(Stored data)
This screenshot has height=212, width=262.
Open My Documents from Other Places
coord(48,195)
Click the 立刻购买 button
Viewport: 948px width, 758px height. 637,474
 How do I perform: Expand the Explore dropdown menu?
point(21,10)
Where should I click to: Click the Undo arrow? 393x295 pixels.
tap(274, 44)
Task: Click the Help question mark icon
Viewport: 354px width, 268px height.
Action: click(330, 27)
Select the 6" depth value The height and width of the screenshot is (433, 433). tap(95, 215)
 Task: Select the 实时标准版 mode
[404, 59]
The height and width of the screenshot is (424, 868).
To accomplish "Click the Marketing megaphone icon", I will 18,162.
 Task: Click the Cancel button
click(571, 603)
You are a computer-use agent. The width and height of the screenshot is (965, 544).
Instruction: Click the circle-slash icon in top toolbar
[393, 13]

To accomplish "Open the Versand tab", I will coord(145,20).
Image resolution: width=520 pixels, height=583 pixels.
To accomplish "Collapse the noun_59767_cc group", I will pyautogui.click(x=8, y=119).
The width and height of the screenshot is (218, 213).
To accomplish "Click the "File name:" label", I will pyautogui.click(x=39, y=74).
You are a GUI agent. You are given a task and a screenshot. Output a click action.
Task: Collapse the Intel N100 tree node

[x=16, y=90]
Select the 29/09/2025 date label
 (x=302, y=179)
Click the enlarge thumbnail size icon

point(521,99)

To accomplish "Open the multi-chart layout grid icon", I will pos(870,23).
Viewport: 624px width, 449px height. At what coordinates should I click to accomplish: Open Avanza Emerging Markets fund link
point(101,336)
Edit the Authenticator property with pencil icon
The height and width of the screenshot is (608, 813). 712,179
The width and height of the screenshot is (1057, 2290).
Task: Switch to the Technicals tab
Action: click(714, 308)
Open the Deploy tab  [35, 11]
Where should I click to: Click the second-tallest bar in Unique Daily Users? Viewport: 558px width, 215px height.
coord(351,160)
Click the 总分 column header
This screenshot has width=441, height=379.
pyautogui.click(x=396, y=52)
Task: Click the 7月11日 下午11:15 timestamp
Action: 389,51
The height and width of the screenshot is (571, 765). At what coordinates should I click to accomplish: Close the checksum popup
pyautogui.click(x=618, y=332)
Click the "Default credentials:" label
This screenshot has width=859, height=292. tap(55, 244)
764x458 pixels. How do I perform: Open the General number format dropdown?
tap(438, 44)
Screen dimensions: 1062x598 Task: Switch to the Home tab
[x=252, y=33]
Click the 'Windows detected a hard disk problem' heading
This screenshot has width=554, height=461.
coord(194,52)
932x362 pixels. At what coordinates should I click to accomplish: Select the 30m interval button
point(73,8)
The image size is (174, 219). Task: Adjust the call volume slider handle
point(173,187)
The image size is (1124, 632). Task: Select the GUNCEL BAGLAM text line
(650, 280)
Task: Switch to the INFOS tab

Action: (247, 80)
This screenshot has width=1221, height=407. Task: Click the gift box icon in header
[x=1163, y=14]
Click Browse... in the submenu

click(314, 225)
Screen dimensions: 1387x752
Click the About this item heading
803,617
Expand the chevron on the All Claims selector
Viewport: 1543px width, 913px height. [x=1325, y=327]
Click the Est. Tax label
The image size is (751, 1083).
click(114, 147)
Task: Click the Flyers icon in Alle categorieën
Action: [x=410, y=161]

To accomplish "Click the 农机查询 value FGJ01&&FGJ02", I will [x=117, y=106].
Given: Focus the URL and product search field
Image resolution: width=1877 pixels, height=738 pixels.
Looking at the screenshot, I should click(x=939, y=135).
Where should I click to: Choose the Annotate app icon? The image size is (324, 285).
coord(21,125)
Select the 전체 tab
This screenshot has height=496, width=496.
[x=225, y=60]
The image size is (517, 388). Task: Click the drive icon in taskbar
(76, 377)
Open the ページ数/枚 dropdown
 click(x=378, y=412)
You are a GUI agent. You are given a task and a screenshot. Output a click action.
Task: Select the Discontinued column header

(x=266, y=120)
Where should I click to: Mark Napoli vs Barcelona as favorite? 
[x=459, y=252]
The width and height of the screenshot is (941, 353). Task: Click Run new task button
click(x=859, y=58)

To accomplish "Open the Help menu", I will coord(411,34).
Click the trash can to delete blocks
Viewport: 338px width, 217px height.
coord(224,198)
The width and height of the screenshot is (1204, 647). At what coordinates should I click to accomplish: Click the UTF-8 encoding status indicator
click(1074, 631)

*Brief*
Update the entries so that "trash can" becomes "wastebasket", and keep every other part of them unchanged.

*The solution*
This screenshot has height=212, width=262.
Open My Documents from Other Places
coord(48,195)
Click the 立刻购买 button
Viewport: 948px width, 758px height. 637,474
 How do I perform: Expand the Explore dropdown menu?
point(21,10)
Where should I click to: Click the Undo arrow? 393x295 pixels.
tap(274, 44)
Task: Click the Help question mark icon
Viewport: 354px width, 268px height.
Action: click(330, 27)
Select the 6" depth value The height and width of the screenshot is (433, 433). tap(95, 215)
 Task: Select the 实时标准版 mode
[404, 59]
The height and width of the screenshot is (424, 868).
To accomplish "Click the Marketing megaphone icon", I will 18,162.
 Task: Click the Cancel button
click(571, 603)
You are a computer-use agent. The width and height of the screenshot is (965, 544).
Instruction: Click the circle-slash icon in top toolbar
[393, 13]

To accomplish "Open the Versand tab", I will coord(145,20).
Image resolution: width=520 pixels, height=583 pixels.
To accomplish "Collapse the noun_59767_cc group", I will pyautogui.click(x=8, y=119).
The width and height of the screenshot is (218, 213).
To accomplish "Click the "File name:" label", I will pyautogui.click(x=39, y=74).
You are a GUI agent. You are given a task and a screenshot. Output a click action.
Task: Collapse the Intel N100 tree node

[x=16, y=90]
Select the 29/09/2025 date label
 (x=302, y=179)
Click the enlarge thumbnail size icon

point(521,99)

To accomplish "Open the multi-chart layout grid icon", I will pos(870,23).
Viewport: 624px width, 449px height. At what coordinates should I click to accomplish: Open Avanza Emerging Markets fund link
point(101,336)
Edit the Authenticator property with pencil icon
The height and width of the screenshot is (608, 813). 712,179
The width and height of the screenshot is (1057, 2290).
Task: Switch to the Technicals tab
Action: click(714, 308)
Open the Deploy tab  [35, 11]
Where should I click to: Click the second-tallest bar in Unique Daily Users? Viewport: 558px width, 215px height.
coord(351,160)
Click the 总分 column header
This screenshot has width=441, height=379.
pyautogui.click(x=396, y=52)
Task: Click the 7月11日 下午11:15 timestamp
Action: 389,51
The height and width of the screenshot is (571, 765). At what coordinates should I click to accomplish: Close the checksum popup
pyautogui.click(x=618, y=332)
Click the "Default credentials:" label
This screenshot has width=859, height=292. tap(55, 244)
764x458 pixels. How do I perform: Open the General number format dropdown?
tap(438, 44)
Screen dimensions: 1062x598 Task: Switch to the Home tab
[x=252, y=33]
Click the 'Windows detected a hard disk problem' heading
This screenshot has width=554, height=461.
coord(194,52)
932x362 pixels. At what coordinates should I click to accomplish: Select the 30m interval button
point(73,8)
The image size is (174, 219). Task: Adjust the call volume slider handle
point(173,187)
The image size is (1124, 632). Task: Select the GUNCEL BAGLAM text line
(650, 280)
Task: Switch to the INFOS tab

Action: (247, 80)
This screenshot has width=1221, height=407. Task: Click the gift box icon in header
[x=1163, y=14]
Click Browse... in the submenu

click(314, 225)
Screen dimensions: 1387x752
Click the About this item heading
803,617
Expand the chevron on the All Claims selector
Viewport: 1543px width, 913px height. [x=1325, y=327]
Click the Est. Tax label
The image size is (751, 1083).
click(114, 147)
Task: Click the Flyers icon in Alle categorieën
Action: [x=410, y=161]

To accomplish "Click the 农机查询 value FGJ01&&FGJ02", I will [x=117, y=106].
Given: Focus the URL and product search field
Image resolution: width=1877 pixels, height=738 pixels.
Looking at the screenshot, I should click(x=939, y=135).
Where should I click to: Choose the Annotate app icon? The image size is (324, 285).
coord(21,125)
Select the 전체 tab
This screenshot has height=496, width=496.
[x=225, y=60]
The image size is (517, 388). Task: Click the drive icon in taskbar
(76, 377)
Open the ページ数/枚 dropdown
 click(x=378, y=412)
You are a GUI agent. You are given a task and a screenshot. Output a click action.
Task: Select the Discontinued column header

(x=266, y=120)
Where should I click to: Mark Napoli vs Barcelona as favorite? 
[x=459, y=252]
The width and height of the screenshot is (941, 353). Task: Click Run new task button
click(x=859, y=58)

To accomplish "Open the Help menu", I will coord(411,34).
Click the wastebasket to delete blocks
Viewport: 338px width, 217px height.
coord(224,198)
The width and height of the screenshot is (1204, 647). At what coordinates should I click to accomplish: Click the UTF-8 encoding status indicator
click(1074, 631)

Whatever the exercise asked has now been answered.